### ЗАДАНИЕ 1
Какую красоту, согласно отрывку ниже, Неверов приписывает Москве?

### ДАННЫЙ ОТРЫВОК
★ ★ ★ ★ ★
Гнезда русской культуры (кружок и семья) - Страница 20
Летом 1834 года Станкевич впервые побывал в Петербурге, где встречался с Неверовым. Впечатления Станкевича вылились вновь в развернутое сопоставление двух столиц.
В письме к Красову в Москву он говорил: «Петербург не то, что Москва – и наоборот. Все улицы вытянуты здесь в одну шеренгу, здания стройны, правильны, изящны; во всем вкус, богатство – но к этой красоте надобно привыкнуть или надобно изучить ее, а где найдется Кремль другой, который бы остановил на себе взор европейца и варвара, который бы повеселил душу своими золотыми головками? Где наша пестрая, беспорядочная, раздольная Красная площадь, с своими бабами, извозчиками, каретами, с своим лобным местом, кремлевскою стеною и чудаком Василием Блаженным? Нет! „Едва другая сыщется столица, как Москва!” Тот, кто бестолков, как Скалозуб, скажет только: „Дистанция огромного размера!”» Но мы не станем говорить ничего против Скалозубов! И художник Венециянов говорит, что Москва привлекательна, а Неверов приписывает Петербургу красоту классическую, более нормальную, Москве романтическую – и я с ним совершенно согласен».
★ ★ ★ ★ ★
### ИСХОДНЫЕ ЗАПИСИ
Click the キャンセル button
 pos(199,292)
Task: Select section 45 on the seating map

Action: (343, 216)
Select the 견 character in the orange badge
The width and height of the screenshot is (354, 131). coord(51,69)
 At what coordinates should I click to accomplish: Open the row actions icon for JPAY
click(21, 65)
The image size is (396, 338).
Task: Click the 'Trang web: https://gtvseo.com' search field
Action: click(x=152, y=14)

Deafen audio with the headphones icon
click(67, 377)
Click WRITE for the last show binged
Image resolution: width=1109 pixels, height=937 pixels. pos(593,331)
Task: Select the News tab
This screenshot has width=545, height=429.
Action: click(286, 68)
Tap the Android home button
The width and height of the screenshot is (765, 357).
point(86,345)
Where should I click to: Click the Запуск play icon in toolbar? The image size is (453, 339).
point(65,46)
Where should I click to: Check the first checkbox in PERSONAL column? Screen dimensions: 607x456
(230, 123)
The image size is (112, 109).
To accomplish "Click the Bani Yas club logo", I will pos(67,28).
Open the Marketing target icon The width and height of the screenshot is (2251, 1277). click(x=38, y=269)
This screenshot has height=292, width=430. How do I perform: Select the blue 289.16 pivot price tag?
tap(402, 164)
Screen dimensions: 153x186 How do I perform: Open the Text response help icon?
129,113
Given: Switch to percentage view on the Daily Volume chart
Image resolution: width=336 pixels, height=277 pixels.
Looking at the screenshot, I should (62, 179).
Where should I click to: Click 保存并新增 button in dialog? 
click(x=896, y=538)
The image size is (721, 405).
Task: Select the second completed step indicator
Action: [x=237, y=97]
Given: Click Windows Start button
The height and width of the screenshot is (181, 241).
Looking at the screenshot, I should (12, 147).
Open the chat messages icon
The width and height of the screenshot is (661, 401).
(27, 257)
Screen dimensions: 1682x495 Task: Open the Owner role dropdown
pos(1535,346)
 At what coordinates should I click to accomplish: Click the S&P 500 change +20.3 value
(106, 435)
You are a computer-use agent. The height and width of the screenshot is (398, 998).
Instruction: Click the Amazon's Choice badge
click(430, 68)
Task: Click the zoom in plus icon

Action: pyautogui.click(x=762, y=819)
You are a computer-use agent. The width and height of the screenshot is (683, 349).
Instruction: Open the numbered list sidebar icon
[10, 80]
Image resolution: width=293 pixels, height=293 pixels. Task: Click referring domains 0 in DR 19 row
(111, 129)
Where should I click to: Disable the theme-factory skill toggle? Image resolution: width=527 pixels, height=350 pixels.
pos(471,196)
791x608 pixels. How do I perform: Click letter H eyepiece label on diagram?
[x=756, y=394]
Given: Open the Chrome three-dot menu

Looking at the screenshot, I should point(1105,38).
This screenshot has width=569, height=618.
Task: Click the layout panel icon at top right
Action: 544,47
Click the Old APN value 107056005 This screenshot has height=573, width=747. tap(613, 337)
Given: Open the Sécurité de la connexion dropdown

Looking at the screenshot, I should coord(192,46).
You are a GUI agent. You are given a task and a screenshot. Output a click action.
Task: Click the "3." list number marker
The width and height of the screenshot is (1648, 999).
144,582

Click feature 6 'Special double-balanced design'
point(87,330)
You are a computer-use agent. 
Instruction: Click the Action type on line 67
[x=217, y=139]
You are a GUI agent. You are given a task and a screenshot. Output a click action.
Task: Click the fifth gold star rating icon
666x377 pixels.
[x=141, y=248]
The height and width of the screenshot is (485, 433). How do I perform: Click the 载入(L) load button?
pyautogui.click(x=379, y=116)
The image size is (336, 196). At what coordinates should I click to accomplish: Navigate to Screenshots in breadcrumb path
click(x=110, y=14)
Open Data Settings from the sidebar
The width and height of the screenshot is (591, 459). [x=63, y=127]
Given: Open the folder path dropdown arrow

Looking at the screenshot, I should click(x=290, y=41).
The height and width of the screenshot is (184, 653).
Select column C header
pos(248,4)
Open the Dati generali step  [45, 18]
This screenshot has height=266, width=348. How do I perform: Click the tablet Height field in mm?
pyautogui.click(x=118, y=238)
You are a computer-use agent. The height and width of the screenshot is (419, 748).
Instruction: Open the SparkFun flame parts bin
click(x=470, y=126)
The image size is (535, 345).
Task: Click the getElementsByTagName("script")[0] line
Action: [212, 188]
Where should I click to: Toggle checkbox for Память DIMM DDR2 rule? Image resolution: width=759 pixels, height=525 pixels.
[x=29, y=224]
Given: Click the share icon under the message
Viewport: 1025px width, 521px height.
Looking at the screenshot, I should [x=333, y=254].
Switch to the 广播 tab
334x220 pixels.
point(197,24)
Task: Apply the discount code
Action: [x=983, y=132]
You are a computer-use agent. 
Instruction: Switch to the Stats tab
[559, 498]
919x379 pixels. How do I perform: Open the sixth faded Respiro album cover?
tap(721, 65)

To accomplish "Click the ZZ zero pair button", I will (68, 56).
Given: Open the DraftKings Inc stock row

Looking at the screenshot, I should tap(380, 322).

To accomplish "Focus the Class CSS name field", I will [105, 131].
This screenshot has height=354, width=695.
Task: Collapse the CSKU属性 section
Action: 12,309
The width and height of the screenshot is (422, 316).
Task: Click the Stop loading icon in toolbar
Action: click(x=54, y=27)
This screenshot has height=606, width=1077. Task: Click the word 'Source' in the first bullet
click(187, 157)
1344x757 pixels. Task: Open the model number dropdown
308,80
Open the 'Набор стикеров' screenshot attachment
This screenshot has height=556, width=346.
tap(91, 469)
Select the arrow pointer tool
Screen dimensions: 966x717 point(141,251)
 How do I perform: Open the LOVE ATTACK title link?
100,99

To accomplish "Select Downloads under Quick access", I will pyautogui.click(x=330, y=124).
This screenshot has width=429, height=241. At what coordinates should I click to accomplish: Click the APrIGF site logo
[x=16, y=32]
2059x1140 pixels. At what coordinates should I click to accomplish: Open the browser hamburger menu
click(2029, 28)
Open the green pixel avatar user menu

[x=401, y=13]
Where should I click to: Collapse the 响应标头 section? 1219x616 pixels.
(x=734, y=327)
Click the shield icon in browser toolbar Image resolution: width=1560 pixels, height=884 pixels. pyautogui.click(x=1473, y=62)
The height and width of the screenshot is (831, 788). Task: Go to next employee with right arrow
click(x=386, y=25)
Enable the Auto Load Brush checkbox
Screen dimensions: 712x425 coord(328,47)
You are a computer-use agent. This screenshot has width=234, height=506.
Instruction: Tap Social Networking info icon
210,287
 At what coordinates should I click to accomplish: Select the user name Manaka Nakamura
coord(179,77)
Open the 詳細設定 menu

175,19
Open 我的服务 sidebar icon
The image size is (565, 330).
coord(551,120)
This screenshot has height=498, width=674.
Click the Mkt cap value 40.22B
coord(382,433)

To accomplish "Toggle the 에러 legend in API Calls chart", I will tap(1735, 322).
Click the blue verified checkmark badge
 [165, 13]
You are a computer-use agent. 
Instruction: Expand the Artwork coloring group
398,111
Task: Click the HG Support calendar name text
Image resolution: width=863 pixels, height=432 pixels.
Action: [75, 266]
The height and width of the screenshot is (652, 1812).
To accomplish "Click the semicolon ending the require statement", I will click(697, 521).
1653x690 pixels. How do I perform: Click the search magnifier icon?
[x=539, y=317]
★ ★ ★ ★ ★
### ЗАДАНИЕ 2
Выведите все строки записей, в которых есть слово «computer». Регистр букв учитывается.

### РЕШЕНИЕ ЗАДАНИЯ 1
Романтическую.

### РЕШЕНИЕ ЗАДАНИЯ 2
You are a computer-use agent. The height and width of the screenshot is (398, 998).
You are a computer-use agent. The width and height of the screenshot is (683, 349).
You are a computer-use agent. 
You are a computer-use agent. The height and width of the screenshot is (419, 748).
You are a computer-use agent. 
You are a computer-use agent. This screenshot has width=234, height=506.
You are a computer-use agent. 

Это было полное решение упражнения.